Au milieu des années 70, la Shaw Brothers va pas mal expérimenter dans le wu xia pian, tordant les codes traditionnels du genre pour essayer d’y amener de la nouveauté, et avec The Web of Death, Chu Yuan en fait de même mais toujours avec sa vision plus intellectuelle et stylisée du genre. Même si le réalisateur a la réputation de proposer des films souvent plus exigeants que bon nombre de bobines de ses confrères de son époque, The Web of Death se fait résolument bien plus pulp que de nombreux films de sa filmographie, se rapprochant même parfois, avec plusieurs années d’avance, sur les délires psychédéliques du début des années 80 du studio. Adaptant librement une fois de plus l’univers romanesque de Gu Long, nous sommes ici en présence d’un wu xia pian aussi ridicule que génial, délaissant les nombreux rebondissements et trahisons qui caractérisent souvent la filmographie du réalisateur, pour se concentrer sur le divertissement proche sur certains aspects du film d’aventure. Le résultat n’en est au final que des plus rafraichissants. Rien que l’idée d’une araignée magique dont les toiles capturent les ennemis et les fait fondre nous fait rapidement comprendre qu’on est sur quelque chose de plus léger, de plus fantaisiste, mais cela ne rend pas The Web of Death moins intéressant. Déjà, visuellement, le film est des plus audacieux. Certes, nous sommes souvent ici dans un kitch de tous les instants, avec ce charme désuet des décors de la Shaw Brothers, mais le film nous présente souvent des décors assez audacieux comme par exemple les différentes salles de la grande bâtisse du clan Venom qui font preuve d’une belle créativité. Ces décors sont d’ailleurs souvent assez dépouillés, mais rien n’y est laissé au hasard comme si chaque scène avait été pensée comme un tableau. Les éclairages semblent d’ailleurs parfois irréels, avec des filtres souvent colorés, comme si le directeur photo avait voulu créer une ambiance oppressante malgré le côté pulp de ces scènes.
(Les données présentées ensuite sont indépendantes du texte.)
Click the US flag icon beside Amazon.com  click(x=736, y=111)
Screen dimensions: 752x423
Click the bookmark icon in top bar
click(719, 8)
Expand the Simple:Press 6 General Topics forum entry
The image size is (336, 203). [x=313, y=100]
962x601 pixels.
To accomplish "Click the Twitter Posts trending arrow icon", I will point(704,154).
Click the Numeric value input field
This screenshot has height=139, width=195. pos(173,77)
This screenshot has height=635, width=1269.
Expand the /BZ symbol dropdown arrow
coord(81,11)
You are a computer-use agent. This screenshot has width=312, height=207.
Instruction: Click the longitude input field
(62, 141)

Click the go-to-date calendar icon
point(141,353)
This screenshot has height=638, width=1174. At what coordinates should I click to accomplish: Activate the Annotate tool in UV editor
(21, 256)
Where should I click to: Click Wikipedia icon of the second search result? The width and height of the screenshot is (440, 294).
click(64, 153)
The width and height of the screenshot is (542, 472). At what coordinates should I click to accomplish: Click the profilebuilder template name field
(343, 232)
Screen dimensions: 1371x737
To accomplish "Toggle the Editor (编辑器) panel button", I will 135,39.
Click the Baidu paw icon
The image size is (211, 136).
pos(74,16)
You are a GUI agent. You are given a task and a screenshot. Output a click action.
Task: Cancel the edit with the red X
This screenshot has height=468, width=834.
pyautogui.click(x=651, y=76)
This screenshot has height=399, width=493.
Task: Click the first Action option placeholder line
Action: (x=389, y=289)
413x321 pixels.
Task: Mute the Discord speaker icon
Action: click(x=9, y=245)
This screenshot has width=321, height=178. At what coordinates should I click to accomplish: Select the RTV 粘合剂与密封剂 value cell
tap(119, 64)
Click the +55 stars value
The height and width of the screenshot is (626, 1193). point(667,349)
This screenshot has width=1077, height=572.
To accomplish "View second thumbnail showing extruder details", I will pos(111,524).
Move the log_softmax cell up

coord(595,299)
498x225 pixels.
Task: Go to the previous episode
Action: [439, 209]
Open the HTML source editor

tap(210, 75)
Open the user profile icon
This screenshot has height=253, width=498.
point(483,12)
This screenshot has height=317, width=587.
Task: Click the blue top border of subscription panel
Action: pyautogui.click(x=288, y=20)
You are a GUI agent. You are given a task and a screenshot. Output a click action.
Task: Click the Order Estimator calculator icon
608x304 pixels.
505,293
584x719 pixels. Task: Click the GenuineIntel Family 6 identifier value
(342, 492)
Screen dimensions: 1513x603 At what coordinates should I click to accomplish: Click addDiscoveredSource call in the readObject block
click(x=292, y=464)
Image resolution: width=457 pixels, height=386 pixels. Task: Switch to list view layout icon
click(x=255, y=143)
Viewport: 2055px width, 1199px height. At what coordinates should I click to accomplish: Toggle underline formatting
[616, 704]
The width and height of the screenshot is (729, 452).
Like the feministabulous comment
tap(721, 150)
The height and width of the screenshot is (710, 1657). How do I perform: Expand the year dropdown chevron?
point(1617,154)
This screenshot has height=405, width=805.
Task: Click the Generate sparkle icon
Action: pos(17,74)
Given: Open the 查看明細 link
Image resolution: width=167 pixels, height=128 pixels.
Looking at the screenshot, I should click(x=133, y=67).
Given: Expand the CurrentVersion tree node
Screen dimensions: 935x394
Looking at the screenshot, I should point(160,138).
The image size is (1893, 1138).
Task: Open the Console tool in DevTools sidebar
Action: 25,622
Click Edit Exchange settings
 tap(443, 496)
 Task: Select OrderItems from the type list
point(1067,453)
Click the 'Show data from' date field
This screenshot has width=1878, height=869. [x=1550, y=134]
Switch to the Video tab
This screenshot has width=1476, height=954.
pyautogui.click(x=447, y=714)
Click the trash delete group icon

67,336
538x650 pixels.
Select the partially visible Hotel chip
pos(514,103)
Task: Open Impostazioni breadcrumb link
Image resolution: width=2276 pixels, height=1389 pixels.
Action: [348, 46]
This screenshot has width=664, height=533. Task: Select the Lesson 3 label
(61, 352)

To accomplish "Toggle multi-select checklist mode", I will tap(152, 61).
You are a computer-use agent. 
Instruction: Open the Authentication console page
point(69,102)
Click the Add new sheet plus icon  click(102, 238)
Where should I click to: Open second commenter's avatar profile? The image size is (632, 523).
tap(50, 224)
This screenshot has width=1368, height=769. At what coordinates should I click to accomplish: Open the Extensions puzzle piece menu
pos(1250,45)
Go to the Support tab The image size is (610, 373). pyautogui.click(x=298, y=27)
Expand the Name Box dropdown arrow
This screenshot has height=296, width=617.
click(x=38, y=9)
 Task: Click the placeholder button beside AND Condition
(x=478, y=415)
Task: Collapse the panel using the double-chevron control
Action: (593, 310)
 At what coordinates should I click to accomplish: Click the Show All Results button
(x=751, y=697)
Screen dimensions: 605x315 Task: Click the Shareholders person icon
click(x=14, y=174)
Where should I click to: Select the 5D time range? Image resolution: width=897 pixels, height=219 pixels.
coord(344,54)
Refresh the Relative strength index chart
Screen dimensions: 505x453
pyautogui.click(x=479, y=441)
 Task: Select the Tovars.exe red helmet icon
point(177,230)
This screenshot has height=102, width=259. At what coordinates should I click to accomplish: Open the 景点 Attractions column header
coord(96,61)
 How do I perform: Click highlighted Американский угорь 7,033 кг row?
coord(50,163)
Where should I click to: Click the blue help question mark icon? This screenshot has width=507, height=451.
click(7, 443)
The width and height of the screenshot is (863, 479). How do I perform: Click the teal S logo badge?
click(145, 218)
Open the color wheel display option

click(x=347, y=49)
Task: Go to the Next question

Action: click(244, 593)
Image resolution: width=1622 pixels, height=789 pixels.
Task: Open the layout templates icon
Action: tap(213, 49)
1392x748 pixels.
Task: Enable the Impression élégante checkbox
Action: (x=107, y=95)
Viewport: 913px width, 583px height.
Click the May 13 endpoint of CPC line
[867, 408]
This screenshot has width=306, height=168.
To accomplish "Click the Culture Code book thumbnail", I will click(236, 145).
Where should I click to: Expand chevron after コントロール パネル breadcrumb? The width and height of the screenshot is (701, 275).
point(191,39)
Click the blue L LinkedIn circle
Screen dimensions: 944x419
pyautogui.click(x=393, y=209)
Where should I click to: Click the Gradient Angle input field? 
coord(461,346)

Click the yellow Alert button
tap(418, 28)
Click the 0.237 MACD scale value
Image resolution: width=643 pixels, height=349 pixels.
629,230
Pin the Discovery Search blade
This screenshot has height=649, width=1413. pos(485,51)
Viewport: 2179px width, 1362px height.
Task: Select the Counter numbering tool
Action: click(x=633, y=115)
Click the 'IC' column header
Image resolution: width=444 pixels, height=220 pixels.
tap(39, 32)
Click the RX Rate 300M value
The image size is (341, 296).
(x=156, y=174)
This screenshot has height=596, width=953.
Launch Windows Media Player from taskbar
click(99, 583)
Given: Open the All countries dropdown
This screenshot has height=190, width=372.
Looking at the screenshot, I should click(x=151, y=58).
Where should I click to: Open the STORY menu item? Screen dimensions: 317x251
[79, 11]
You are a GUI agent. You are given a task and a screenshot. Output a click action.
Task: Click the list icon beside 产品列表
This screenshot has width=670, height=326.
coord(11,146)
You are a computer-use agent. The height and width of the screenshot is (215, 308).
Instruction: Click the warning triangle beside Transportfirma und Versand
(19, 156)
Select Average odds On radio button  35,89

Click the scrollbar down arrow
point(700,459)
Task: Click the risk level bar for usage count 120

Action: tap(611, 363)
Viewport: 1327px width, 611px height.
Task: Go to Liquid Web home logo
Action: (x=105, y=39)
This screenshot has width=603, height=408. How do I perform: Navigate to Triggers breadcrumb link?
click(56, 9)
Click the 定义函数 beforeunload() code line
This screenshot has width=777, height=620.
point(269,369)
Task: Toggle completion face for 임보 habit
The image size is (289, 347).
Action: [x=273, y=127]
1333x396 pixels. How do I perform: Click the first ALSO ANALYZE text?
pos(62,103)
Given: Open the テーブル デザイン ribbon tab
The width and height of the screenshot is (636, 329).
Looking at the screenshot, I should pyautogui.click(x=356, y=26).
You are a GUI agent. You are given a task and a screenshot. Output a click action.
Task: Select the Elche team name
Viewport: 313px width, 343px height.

Les scènes d’action ne sont au final pas très nombreuses mais sont de qualité, avec des affrontements secs, parfois sanglants. Ils ne cherchent jamais à être spectaculaires, mais Chu Yuan les remplit d’intensité dramatique afin de leur donner plus de force. Ils ne sont pas très spectaculaires, certes, mais ils sont néanmoins travaillés et, une fois de plus, Tang Chia fait un très bon travail chorégraphique, ici aidé par Yuen Cheung-Yan du clan Yuen qui semble avoir amené toute sa folie dans les scènes impliquant des éléments plus fantastiques. Car bien avant son délirant et psychotronique Descendant of the Sun, Chu Yuan mettait déjà en scène ici du bon gros délire à base de lasers, de lumières colorées et de fumées épaisses, avec des effets spéciaux grattés à même la pellicule qui raviront les amateurs de bisseries du genre. Certes, c’est concentré dans le dernier acte, mais c’est bel et bien présent et surtout complètement assumé. Une des forces de The Web of Death, c’est son casting et, outre l’inimitable Lo Lieh, qui une fois de plus semble prendre un malin plaisir à jouer un méchant très méchant et très machiavélique, C’est Yueh Hua (L’Hirondelle d’Or, Killer Clans) et Ching Li (The House of 72 Tenants, The Boxer From Shantung) qui tirent leur épingle du jeu. Le premier incarne un héros plus complexe qu’il n’y parait, aussi bien à l’aise dans l’action que dans le drame et même dans les quelques petites touches d’humour du film. La deuxième vole la vedette à tout le monde dès qu’elle est à l’écran avec son charisme magnétique. Mais dans l’ensemble, c’est tout le casting qui fournit un très bon travail, certes parfois un peu théâtral comme c’était souvent dans le cinéma de la Shaw Brothers (et dans le cinéma Hong Kong de cette période de manière générale) mais toujours en adéquation avec ce qu’il se passe à l’écran, en particulier lorsqu’il s’agit de luttes de pouvoir et autres machinations. Il résulte de tout ça un divertissement réussi, bien moins mineure dans le genre que certains veulent bien le dire, mais surtout une expérience assez singulière ô combien réjouissante.

LES PLUS LES MOINS
♥ L’ambiance générale
♥ Un casting impliqué
♥ Le délire du final
♥ Visuellement réussi
⊗ Un kitch qui pourra rebuter
⊗ Des scènes qui s’enchainent parfois trop vite
Suite de Bewitched qui allait déjà fort dans le barré, The Boxer’s Omen pousse tous les potards à fond et le résultat est un spectacle complètement halluciné qui repousse les limites du goût et de la bisserie. Un indispensable pour tous les amateurs de cinéma bis !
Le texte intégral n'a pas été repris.